The lodges are geared around fishermen and schedule meals and activities around your fishing day. Meals are usually included in the price.
For a full list of accommodation options visit Kiribati Tourism's page.
With very high unemployment, it is unlikely that foreigners will be allowed any work unless they have needed skills not otherwise available. Aid agencies are active in Kiribati and undertake a range of volunteer and contracting programs.
Kiribati is generally a safe place to travel. However, it may be risky to be outside after dark in Betio or along the beach in South Tarawa, especially for single females. However, virtually all problems are caused by drunk males, not career criminals.
Normal common sense applies when moving around.
Some care should be taken on the roads as the traffic can include pigs, children, dogs and buses all fighting for road space.
Don't drink the water without boiling or filtering. Chemical treatment is not recommended as it may not prevent giardiasis. The lagoon (especially around Betio) is heavily contaminated, and may make the entire island segment smell bad at times. No matter how inviting it looks, always ask first before going into the water anywhere on South Tarawa. This is also a good idea on other islands.

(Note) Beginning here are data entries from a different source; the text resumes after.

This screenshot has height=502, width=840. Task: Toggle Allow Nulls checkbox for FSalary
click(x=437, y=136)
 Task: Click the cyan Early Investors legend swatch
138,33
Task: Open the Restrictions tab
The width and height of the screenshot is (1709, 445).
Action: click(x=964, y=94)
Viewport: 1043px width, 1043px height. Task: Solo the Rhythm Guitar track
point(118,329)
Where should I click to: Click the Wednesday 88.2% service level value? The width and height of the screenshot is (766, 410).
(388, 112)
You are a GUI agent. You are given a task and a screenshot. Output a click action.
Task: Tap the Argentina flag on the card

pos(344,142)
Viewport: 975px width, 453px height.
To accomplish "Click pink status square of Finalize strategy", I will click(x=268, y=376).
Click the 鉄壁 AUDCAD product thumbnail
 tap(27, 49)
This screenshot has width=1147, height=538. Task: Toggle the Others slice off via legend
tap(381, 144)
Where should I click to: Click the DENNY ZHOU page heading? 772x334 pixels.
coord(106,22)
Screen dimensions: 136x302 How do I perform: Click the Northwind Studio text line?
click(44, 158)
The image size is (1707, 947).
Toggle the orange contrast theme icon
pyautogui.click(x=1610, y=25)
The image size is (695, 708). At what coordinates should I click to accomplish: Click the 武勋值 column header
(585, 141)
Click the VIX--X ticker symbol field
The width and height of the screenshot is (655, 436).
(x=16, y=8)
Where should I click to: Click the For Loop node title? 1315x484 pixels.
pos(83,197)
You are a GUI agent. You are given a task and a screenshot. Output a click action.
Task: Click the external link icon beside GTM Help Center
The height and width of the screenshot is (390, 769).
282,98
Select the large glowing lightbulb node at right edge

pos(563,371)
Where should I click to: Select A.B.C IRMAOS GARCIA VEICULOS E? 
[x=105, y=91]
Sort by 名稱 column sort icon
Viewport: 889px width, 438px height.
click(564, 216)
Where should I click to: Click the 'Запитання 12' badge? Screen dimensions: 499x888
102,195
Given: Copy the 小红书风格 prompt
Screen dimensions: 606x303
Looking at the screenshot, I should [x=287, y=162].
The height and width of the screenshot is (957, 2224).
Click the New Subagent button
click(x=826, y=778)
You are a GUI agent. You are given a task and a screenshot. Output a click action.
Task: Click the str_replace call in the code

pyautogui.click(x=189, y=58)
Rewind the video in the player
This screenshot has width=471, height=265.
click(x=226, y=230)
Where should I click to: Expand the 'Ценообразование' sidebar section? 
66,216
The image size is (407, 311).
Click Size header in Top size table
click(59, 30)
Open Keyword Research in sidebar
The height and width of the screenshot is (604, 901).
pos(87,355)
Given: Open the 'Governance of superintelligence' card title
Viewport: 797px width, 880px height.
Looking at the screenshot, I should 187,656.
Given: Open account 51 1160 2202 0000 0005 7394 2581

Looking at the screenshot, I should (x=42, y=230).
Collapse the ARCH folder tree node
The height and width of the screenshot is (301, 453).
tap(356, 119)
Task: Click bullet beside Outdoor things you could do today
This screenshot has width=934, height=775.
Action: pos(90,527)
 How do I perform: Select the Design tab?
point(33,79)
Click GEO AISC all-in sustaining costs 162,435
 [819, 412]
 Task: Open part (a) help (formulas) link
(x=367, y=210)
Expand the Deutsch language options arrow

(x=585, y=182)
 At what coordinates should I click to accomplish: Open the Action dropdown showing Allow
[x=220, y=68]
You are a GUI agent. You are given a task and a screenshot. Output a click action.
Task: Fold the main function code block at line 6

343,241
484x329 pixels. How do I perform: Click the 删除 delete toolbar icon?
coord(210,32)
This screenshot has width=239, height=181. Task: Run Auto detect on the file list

Get a hepatitis A vaccination, and be up-to-date on all your other vaccinations, preferably several weeks beforehand. Mosquitos can be very bad at times, so use repellent. Be sure to bring your own insect repellent and sunscreen, as these are not available locally. Don't expect any needed medications to be available either. (Some are, but you never know what is or when.)
There's no malaria, but dengue fever outbreaks (mosquito transmitted) do sometimes occur. The fish caught locally may give you food poisoning (ciguatera), so be extra careful. Ciguatera is not preventable by cooking or freezing the fish. Promptly treat even the smallest cut, sore, or insect bite, as these can become infected very easily.
Medical evacuation insurance is highly recommended for Kiribati. Many outer islands do not have airstrips, making any sort of evacuation long and difficult.
- Before going to swim it might be a good idea to ask the landowner. There might be stone figures of religious importance around which certain rules should be followed.